Question

Find all solutions of the given equation.$$4 \sin ^{2} \theta-3=0$$

Answer

**step1 Isolate the trigonometric term**

The first step is to rearrange the given equation to isolate the term involving $$\sin^2 \theta$$. We do this by adding 3 to both sides of the equation, then dividing by 4.

$$4 \sin ^{2} \theta-3=0$$

$$4 \sin ^{2} \theta = 3$$

$$\sin ^{2} \theta = \frac{3}{4}$$

**step2 Solve for $$\sin \theta$$**

Next, we take the square root of both sides to solve for $$\sin \theta$$. Remember that taking the square root results in both a positive and a negative solution.

$$\sin \theta = \pm \sqrt{\frac{3}{4}}$$

$$\sin \theta = \pm \frac{\sqrt{3}}{2}$$

**step3 Identify principal angles**

Now we need to find the angles $$\theta$$ for which $$\sin \theta = \frac{\sqrt{3}}{2}$$ and $$\sin \theta = -\frac{\sqrt{3}}{2}$$. We consider the principal values in the range $$[0, 2\pi)$$.

Job item: Copy the stretch of the worked solution above from "Find all solutions" through "dividing by 4." word for word.

Supplied material:
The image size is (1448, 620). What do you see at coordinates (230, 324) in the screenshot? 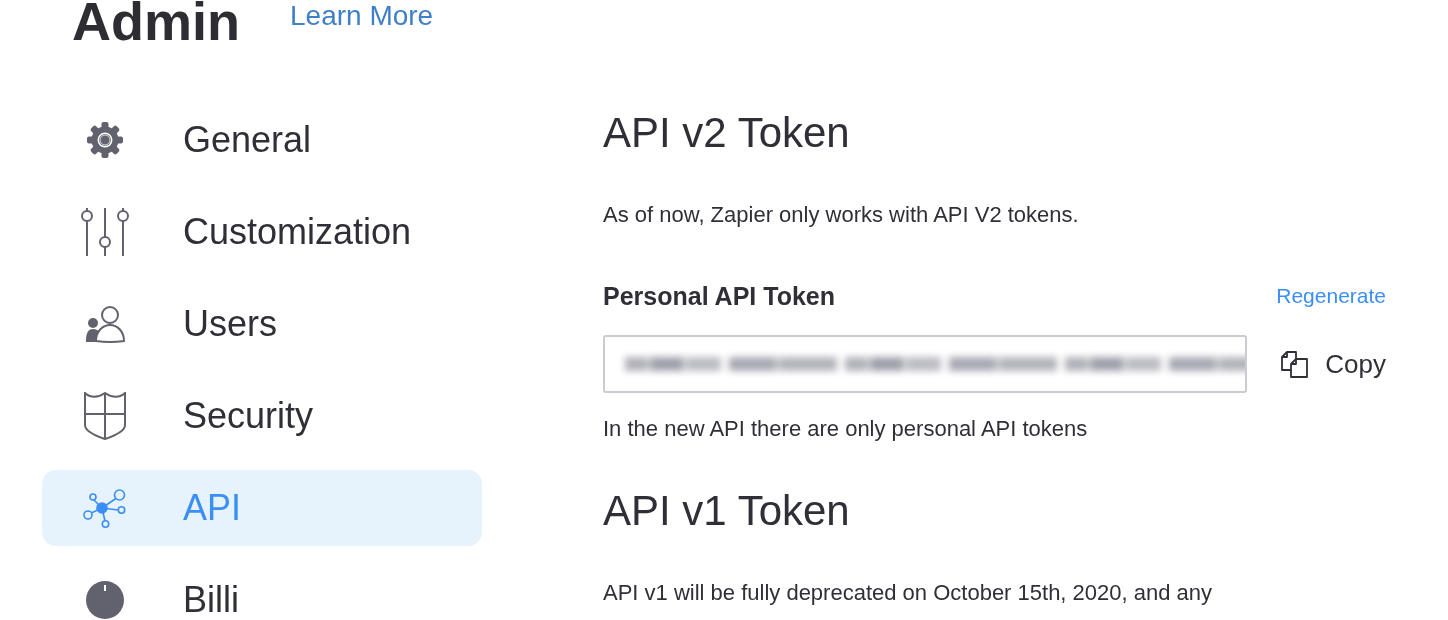
I see `sidebar-item-label: Users` at bounding box center [230, 324].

Solution to the problem:
Find all solutions of the given equation.$$4 \sin ^{2} \theta-3=0$$

Answer

**step1 Isolate the trigonometric term**

The first step is to rearrange the given equation to isolate the term involving $$\sin^2 \theta$$. We do this by adding 3 to both sides of the equation, then dividing by 4.